Let $\mathcal{A}$ be a sigma-algebra on $X$ and $\lambda: \mathcal{A} \to [0, \infty]$ a measure on $X$.
Define $\mu: \mathcal{P}(X)\to[0, \infty]$ with $\mu(E):=$inf$\lbrace \lambda(U):U \in \mathcal{A}, E \subset U\rbrace$.
How to show that $\mu$ is an outer measure and for all sets $E \in \mathcal{A}$ it's $\mu(E)=\lambda(E)$?
I got the first and second property. For the third I have:
If $\varepsilon > 0$, then $\exists U \in \mathcal{A}$ with $\lambda(U_i) \leq \mu(E_i)+\frac{1}{2^i}\varepsilon$.
So, $\mu(\bigcup E_i)\leq \sum \mu(E_i)+\varepsilon$.

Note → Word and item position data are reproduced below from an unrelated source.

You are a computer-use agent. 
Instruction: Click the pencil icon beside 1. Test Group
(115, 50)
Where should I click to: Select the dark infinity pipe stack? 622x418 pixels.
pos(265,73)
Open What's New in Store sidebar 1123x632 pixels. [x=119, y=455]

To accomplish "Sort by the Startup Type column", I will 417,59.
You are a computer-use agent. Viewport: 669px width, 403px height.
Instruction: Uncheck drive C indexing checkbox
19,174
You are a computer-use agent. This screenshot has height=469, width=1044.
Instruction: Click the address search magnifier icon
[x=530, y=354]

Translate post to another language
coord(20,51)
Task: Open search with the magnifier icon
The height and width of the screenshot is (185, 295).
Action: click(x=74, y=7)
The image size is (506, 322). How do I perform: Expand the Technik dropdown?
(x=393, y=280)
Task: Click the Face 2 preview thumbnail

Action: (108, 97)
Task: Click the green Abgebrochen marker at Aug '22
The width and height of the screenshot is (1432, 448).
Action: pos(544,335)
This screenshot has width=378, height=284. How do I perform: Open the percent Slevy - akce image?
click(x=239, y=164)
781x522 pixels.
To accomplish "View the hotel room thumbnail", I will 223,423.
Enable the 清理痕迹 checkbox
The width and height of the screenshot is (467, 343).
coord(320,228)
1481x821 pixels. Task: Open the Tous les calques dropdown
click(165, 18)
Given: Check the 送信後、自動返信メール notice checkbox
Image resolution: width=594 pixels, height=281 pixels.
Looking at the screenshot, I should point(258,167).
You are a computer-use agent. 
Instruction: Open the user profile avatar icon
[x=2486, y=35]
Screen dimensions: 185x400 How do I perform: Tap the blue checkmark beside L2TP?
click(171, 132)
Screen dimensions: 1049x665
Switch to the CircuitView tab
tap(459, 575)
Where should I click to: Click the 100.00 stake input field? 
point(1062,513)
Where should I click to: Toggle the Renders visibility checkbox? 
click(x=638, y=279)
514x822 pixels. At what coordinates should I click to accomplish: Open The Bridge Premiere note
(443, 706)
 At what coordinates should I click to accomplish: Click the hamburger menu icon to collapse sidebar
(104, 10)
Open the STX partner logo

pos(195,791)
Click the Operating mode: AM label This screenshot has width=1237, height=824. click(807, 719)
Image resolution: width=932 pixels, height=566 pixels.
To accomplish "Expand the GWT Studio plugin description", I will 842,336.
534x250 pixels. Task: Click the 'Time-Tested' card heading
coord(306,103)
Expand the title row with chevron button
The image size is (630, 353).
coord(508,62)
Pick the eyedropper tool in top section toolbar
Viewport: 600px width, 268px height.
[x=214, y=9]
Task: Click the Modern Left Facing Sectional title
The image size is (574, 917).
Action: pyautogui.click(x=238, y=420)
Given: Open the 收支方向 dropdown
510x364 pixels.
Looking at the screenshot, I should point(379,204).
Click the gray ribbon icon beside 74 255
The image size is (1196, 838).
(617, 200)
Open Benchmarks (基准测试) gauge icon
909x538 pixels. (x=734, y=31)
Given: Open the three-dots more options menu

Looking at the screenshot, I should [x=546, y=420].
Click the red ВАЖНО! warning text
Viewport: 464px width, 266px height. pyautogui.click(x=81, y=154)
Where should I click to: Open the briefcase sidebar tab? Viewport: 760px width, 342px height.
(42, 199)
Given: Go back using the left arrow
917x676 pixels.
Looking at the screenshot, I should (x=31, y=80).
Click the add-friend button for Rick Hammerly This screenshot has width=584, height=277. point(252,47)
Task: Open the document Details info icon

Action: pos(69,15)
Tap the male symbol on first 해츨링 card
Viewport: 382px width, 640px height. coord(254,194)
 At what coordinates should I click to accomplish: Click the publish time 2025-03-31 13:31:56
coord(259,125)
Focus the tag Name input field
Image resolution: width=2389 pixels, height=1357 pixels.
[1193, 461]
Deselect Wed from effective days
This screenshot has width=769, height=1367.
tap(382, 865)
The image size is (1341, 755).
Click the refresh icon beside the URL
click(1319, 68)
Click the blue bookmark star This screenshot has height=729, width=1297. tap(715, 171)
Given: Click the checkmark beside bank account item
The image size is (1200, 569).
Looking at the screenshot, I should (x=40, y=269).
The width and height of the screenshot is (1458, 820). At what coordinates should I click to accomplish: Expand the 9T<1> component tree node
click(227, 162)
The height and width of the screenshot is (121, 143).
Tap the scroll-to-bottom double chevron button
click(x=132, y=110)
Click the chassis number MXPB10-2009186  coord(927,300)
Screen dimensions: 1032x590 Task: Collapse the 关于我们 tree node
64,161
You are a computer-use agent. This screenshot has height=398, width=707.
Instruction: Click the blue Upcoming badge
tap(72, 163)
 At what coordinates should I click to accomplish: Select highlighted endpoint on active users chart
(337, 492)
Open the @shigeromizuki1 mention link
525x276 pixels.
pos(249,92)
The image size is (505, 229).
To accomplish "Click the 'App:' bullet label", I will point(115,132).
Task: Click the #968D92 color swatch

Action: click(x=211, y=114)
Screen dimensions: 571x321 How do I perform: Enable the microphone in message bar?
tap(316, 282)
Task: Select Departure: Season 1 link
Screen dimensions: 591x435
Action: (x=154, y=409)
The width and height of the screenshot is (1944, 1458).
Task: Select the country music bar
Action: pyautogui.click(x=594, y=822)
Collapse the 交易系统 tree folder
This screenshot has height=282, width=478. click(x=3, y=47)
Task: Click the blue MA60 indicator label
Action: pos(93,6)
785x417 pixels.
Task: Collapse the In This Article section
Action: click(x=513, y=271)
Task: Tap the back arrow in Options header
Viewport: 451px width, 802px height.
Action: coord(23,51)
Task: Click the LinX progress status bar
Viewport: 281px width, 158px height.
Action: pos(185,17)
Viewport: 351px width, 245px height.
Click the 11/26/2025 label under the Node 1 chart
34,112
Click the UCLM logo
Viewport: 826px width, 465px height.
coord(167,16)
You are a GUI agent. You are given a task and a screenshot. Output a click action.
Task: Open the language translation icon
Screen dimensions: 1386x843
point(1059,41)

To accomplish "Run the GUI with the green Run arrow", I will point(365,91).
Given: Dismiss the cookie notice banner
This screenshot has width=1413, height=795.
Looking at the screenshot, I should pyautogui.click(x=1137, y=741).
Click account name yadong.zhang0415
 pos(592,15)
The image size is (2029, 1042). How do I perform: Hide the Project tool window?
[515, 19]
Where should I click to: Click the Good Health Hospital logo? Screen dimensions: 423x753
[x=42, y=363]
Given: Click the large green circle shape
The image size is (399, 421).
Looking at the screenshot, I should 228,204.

I don't see how to conclude that $\mu(E)=\lambda(E)$ for all $E \in \mathcal{A}$.
If $E \in \mathcal A$ then $\mu(E) \leq \lambda (E)$ (taking $U=E$ in the definition). On the other hand, for any $U \in \mathcal A$ with $E\subset U$ we have $\lambda (E ) \leq \lambda (U)$ so $\lambda (E ) \leq \inf \{ \lambda (U): U \in \mathcal A, E\subset U\}$ so $\lambda (E ) \leq \mu (E)$.